> ABOUT THIS TASK
Within the data that follows, set down exactly the lines from the one containing "The height and width of the screenshot is (369, 513)." through the one containing "Click the 200", both ends included.

Collected data entries
_ _ _ _ _ _ _
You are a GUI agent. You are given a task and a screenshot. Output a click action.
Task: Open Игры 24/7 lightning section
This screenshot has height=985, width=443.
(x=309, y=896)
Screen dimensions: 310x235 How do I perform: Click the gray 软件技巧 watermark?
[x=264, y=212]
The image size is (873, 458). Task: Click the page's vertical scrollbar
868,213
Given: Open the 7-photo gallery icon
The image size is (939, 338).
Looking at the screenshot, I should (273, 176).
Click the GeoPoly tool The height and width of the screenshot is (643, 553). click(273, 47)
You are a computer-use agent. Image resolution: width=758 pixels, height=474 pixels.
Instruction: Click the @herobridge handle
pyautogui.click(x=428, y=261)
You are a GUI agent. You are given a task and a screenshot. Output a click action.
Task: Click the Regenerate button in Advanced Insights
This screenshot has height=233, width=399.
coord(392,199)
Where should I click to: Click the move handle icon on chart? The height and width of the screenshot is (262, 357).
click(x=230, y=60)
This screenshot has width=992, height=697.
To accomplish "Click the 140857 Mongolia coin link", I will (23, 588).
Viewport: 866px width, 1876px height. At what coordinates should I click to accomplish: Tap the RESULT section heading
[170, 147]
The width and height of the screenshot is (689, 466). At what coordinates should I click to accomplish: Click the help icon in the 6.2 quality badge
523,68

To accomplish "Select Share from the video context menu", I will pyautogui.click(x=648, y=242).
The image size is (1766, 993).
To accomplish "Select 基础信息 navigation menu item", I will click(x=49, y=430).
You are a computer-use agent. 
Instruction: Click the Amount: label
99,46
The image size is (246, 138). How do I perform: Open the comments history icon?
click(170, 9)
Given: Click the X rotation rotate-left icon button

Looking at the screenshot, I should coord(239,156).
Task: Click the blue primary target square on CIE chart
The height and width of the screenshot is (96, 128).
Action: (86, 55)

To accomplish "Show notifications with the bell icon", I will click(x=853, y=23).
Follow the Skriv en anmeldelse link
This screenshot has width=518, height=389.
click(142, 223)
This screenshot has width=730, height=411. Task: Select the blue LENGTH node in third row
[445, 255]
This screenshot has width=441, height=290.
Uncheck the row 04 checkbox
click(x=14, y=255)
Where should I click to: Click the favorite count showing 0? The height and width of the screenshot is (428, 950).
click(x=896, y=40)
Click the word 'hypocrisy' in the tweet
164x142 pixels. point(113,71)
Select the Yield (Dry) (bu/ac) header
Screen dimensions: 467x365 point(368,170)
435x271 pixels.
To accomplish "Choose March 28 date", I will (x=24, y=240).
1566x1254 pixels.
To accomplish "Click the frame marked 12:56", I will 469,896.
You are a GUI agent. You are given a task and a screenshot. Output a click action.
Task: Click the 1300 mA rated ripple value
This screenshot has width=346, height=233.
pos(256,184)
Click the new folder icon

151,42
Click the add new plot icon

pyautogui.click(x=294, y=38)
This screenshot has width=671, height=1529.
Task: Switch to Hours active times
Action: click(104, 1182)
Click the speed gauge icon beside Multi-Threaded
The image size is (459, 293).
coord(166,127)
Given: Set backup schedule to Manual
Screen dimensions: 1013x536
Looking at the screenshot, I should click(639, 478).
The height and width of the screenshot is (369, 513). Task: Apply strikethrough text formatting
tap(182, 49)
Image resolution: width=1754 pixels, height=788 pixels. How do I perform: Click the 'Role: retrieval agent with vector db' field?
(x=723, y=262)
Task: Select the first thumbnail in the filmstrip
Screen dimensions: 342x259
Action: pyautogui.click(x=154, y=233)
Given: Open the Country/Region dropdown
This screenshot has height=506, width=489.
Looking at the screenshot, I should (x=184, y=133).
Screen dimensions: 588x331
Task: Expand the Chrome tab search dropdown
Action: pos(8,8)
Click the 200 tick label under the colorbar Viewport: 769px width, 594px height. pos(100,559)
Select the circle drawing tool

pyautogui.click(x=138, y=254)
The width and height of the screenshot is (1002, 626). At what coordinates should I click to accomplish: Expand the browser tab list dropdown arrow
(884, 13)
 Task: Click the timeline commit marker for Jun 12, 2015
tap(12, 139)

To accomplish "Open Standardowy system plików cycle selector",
_ _ _ _ _ _ _
> FINISHED TASK
The height and width of the screenshot is (369, 513). Task: Apply strikethrough text formatting
tap(182, 49)
Image resolution: width=1754 pixels, height=788 pixels. How do I perform: Click the 'Role: retrieval agent with vector db' field?
(x=723, y=262)
Task: Select the first thumbnail in the filmstrip
Screen dimensions: 342x259
Action: pyautogui.click(x=154, y=233)
Given: Open the Country/Region dropdown
This screenshot has height=506, width=489.
Looking at the screenshot, I should (x=184, y=133).
Screen dimensions: 588x331
Task: Expand the Chrome tab search dropdown
Action: pos(8,8)
Click the 200 tick label under the colorbar Viewport: 769px width, 594px height. pos(100,559)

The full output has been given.